** ENTRIES SHOWN **

◇ ◇ ◇ ◇ ◇

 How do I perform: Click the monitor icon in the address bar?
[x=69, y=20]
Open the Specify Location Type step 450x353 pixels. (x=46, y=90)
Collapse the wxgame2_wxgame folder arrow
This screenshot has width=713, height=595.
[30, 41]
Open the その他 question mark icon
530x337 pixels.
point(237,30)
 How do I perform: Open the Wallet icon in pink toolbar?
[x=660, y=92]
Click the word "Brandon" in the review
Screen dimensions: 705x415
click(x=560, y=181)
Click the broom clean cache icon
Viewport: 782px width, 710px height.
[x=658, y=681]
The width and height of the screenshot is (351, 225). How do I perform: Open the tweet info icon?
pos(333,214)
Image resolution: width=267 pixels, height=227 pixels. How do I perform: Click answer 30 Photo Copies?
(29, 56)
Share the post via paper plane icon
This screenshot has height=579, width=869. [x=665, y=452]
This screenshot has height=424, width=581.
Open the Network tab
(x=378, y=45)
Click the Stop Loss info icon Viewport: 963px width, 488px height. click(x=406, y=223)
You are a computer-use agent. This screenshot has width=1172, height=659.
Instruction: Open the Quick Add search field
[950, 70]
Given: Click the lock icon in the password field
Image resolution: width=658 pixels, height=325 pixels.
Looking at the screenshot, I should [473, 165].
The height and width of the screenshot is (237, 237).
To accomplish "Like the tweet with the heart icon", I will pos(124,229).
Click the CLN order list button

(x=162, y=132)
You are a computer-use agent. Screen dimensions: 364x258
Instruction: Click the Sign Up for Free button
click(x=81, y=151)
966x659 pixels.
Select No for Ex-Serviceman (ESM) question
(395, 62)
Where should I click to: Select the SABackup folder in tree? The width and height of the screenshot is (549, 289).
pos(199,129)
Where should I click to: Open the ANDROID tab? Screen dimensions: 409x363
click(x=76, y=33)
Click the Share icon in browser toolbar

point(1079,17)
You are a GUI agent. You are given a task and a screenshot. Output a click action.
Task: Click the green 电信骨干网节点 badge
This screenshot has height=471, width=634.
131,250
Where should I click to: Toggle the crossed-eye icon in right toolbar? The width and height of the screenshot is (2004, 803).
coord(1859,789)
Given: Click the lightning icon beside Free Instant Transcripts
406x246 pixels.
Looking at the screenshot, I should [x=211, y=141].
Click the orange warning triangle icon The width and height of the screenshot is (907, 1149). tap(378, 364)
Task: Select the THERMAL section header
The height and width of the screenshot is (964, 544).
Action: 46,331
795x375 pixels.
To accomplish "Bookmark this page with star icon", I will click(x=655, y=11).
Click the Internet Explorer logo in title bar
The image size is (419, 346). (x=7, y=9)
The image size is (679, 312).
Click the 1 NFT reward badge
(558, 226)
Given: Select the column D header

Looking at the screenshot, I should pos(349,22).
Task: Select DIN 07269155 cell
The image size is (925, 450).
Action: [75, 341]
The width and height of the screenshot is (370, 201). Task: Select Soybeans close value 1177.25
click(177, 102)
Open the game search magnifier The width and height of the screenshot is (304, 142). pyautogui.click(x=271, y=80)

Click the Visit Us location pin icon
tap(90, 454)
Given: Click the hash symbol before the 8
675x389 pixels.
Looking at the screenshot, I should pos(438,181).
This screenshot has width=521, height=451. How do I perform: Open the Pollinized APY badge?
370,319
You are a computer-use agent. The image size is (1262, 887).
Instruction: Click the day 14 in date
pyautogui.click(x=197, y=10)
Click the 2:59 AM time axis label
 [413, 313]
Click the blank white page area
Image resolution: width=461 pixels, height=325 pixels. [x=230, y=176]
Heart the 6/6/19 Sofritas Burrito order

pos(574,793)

◇ ◇ ◇ ◇ ◇

** PROBLEM **
Write out the whole listing verbatim.

** RESULT **
 How do I perform: Click the monitor icon in the address bar?
[x=69, y=20]
Open the Specify Location Type step 450x353 pixels. (x=46, y=90)
Collapse the wxgame2_wxgame folder arrow
This screenshot has width=713, height=595.
[30, 41]
Open the その他 question mark icon
530x337 pixels.
point(237,30)
 How do I perform: Open the Wallet icon in pink toolbar?
[x=660, y=92]
Click the word "Brandon" in the review
Screen dimensions: 705x415
click(x=560, y=181)
Click the broom clean cache icon
Viewport: 782px width, 710px height.
[x=658, y=681]
The width and height of the screenshot is (351, 225). How do I perform: Open the tweet info icon?
pos(333,214)
Image resolution: width=267 pixels, height=227 pixels. How do I perform: Click answer 30 Photo Copies?
(29, 56)
Share the post via paper plane icon
This screenshot has height=579, width=869. [x=665, y=452]
This screenshot has height=424, width=581.
Open the Network tab
(x=378, y=45)
Click the Stop Loss info icon Viewport: 963px width, 488px height. click(x=406, y=223)
You are a computer-use agent. This screenshot has width=1172, height=659.
Instruction: Open the Quick Add search field
[950, 70]
Given: Click the lock icon in the password field
Image resolution: width=658 pixels, height=325 pixels.
Looking at the screenshot, I should [473, 165].
The height and width of the screenshot is (237, 237).
To accomplish "Like the tweet with the heart icon", I will pos(124,229).
Click the CLN order list button

(x=162, y=132)
You are a computer-use agent. Screen dimensions: 364x258
Instruction: Click the Sign Up for Free button
click(x=81, y=151)
966x659 pixels.
Select No for Ex-Serviceman (ESM) question
(395, 62)
Where should I click to: Select the SABackup folder in tree? The width and height of the screenshot is (549, 289).
pos(199,129)
Where should I click to: Open the ANDROID tab? Screen dimensions: 409x363
click(x=76, y=33)
Click the Share icon in browser toolbar

point(1079,17)
You are a GUI agent. You are given a task and a screenshot. Output a click action.
Task: Click the green 电信骨干网节点 badge
This screenshot has height=471, width=634.
131,250
Where should I click to: Toggle the crossed-eye icon in right toolbar? The width and height of the screenshot is (2004, 803).
coord(1859,789)
Given: Click the lightning icon beside Free Instant Transcripts
406x246 pixels.
Looking at the screenshot, I should [x=211, y=141].
Click the orange warning triangle icon The width and height of the screenshot is (907, 1149). tap(378, 364)
Task: Select the THERMAL section header
The height and width of the screenshot is (964, 544).
Action: 46,331
795x375 pixels.
To accomplish "Bookmark this page with star icon", I will click(x=655, y=11).
Click the Internet Explorer logo in title bar
The image size is (419, 346). (x=7, y=9)
The image size is (679, 312).
Click the 1 NFT reward badge
(558, 226)
Given: Select the column D header

Looking at the screenshot, I should pos(349,22).
Task: Select DIN 07269155 cell
The image size is (925, 450).
Action: [75, 341]
The width and height of the screenshot is (370, 201). Task: Select Soybeans close value 1177.25
click(177, 102)
Open the game search magnifier The width and height of the screenshot is (304, 142). pyautogui.click(x=271, y=80)

Click the Visit Us location pin icon
tap(90, 454)
Given: Click the hash symbol before the 8
675x389 pixels.
Looking at the screenshot, I should pos(438,181).
This screenshot has width=521, height=451. How do I perform: Open the Pollinized APY badge?
370,319
You are a computer-use agent. The image size is (1262, 887).
Instruction: Click the day 14 in date
pyautogui.click(x=197, y=10)
Click the 2:59 AM time axis label
 [413, 313]
Click the blank white page area
Image resolution: width=461 pixels, height=325 pixels. [x=230, y=176]
Heart the 6/6/19 Sofritas Burrito order

pos(574,793)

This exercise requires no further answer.